_ABOUT THIS EXERCISE_:
Find how many lines in the entries below carry the word "Camera" and answer with only that figure.

Pixel coordinate grounding data
++++++++

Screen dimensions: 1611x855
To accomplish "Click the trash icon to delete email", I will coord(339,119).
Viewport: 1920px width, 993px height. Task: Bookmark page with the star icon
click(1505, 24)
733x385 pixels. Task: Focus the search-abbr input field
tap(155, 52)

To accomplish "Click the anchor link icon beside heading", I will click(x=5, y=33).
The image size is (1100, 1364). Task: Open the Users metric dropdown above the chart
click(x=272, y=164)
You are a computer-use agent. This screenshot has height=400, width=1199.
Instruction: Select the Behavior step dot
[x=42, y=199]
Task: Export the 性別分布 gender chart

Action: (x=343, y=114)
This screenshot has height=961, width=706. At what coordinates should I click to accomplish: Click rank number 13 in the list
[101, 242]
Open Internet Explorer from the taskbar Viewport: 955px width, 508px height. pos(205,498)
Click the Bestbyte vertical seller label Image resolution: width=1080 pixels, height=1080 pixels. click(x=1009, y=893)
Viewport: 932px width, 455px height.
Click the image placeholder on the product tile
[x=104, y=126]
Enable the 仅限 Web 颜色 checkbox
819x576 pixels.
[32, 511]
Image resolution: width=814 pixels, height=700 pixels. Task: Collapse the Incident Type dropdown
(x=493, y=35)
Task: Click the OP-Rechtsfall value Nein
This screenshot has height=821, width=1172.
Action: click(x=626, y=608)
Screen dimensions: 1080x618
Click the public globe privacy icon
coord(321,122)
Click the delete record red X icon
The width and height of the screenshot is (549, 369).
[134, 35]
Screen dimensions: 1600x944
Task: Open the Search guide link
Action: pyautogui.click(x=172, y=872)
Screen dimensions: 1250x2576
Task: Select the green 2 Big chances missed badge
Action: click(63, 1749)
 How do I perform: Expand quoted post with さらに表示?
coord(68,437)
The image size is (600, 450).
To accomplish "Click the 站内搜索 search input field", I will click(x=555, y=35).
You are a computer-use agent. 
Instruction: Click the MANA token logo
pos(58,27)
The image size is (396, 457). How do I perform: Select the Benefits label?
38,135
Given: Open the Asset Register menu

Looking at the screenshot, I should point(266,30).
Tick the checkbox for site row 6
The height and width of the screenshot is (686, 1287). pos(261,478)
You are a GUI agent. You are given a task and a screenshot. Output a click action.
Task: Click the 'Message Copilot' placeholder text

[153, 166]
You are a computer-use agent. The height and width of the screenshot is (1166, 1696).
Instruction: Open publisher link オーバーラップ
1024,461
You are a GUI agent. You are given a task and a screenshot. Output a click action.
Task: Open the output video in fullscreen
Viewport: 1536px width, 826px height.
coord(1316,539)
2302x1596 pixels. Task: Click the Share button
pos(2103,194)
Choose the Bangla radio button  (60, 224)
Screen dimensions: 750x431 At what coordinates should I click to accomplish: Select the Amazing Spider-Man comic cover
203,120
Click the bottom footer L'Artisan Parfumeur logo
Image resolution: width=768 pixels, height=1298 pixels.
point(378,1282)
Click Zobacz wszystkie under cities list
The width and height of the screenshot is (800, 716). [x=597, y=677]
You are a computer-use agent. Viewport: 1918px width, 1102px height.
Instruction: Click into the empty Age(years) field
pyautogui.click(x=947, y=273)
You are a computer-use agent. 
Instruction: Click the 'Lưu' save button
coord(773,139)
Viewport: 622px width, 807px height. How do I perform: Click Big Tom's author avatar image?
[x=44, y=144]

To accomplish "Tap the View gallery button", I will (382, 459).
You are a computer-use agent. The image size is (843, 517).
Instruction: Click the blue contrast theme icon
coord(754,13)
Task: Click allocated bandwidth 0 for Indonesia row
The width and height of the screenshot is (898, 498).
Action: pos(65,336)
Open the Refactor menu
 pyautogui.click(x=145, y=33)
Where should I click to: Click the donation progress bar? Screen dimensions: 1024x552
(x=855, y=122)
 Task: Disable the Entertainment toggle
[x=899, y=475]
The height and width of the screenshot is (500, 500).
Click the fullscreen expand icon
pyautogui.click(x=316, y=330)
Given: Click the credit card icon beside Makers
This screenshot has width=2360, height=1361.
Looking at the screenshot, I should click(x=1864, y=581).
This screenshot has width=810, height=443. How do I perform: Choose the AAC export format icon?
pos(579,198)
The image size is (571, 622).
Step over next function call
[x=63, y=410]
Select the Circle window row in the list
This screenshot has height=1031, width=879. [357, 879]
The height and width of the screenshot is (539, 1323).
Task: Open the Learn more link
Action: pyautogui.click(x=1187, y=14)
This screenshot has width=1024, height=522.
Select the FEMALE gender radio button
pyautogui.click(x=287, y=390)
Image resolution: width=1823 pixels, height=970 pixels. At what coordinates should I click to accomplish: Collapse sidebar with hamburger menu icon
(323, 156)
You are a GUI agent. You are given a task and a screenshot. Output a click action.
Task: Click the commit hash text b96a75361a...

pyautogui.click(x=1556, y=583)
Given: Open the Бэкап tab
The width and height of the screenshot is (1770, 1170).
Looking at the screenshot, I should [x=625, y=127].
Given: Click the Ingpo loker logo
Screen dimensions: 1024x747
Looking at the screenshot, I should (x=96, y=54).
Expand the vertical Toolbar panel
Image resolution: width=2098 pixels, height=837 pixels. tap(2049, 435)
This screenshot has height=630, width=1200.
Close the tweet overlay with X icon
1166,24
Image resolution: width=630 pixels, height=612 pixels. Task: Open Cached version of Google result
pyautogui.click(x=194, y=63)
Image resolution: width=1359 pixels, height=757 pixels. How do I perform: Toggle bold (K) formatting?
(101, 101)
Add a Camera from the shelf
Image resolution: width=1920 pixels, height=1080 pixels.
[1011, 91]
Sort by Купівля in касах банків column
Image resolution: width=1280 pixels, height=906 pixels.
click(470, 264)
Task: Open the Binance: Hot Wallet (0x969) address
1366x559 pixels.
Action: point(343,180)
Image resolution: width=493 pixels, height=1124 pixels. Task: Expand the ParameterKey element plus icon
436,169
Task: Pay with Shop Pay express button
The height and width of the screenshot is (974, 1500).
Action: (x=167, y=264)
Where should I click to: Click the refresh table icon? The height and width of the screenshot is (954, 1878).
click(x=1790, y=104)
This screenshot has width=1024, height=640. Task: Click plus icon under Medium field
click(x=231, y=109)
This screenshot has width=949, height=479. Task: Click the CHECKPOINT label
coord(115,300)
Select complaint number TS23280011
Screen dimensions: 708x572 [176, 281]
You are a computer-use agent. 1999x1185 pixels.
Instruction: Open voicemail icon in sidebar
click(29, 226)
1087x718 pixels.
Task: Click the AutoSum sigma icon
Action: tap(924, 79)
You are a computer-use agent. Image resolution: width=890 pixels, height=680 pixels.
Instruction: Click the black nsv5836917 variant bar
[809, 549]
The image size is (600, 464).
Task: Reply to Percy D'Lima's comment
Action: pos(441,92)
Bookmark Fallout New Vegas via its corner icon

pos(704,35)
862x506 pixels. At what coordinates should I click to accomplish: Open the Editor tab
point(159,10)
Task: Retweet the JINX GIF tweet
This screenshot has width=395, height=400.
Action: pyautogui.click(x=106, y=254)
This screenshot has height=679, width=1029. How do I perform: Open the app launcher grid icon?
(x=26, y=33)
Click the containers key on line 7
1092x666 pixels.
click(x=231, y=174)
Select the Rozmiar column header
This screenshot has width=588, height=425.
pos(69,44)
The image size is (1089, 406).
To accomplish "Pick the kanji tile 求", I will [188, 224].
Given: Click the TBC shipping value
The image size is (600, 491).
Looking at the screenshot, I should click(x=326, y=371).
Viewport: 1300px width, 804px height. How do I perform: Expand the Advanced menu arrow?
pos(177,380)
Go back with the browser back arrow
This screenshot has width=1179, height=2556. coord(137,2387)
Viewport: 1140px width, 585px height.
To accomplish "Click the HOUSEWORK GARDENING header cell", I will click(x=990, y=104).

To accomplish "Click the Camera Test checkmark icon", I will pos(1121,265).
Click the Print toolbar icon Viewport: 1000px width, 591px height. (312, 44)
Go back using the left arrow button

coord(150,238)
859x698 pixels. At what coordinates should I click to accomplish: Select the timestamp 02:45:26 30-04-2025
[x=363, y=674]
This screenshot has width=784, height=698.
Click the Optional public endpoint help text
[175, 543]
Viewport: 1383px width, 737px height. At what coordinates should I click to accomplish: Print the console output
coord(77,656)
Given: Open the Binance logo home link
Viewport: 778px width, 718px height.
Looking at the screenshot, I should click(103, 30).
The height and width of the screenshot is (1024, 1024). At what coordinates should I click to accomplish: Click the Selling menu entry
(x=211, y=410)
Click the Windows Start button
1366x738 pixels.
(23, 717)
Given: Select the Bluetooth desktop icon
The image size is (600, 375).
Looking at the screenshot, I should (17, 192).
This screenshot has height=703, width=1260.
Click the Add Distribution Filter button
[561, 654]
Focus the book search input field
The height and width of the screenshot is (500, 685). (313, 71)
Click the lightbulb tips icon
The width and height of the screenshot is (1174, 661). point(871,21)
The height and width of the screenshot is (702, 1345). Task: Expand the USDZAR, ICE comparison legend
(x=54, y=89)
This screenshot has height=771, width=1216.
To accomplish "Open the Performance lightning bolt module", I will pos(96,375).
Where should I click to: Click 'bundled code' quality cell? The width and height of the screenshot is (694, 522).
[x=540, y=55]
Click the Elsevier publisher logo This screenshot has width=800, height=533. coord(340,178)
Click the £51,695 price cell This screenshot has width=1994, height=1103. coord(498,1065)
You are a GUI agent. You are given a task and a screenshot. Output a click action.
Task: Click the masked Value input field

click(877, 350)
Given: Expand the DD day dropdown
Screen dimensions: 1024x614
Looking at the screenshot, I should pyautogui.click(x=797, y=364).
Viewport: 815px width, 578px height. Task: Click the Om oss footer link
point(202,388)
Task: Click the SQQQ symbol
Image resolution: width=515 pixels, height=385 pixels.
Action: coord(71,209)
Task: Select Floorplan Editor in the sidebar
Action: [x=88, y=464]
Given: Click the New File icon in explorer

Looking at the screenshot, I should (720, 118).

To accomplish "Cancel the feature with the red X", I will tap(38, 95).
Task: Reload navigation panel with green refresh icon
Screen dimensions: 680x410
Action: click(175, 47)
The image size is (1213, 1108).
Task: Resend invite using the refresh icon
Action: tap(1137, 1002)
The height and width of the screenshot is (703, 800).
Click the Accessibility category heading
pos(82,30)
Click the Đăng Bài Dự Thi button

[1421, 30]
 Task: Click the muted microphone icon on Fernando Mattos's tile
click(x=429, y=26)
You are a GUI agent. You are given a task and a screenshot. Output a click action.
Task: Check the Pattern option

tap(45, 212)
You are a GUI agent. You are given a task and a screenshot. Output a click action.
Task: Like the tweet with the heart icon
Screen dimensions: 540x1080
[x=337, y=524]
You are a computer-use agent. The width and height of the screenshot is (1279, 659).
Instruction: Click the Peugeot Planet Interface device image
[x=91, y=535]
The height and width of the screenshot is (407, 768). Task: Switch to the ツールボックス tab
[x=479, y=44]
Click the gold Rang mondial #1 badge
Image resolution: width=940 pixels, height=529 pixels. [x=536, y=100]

++++++++

_FINISHED TASK_:
2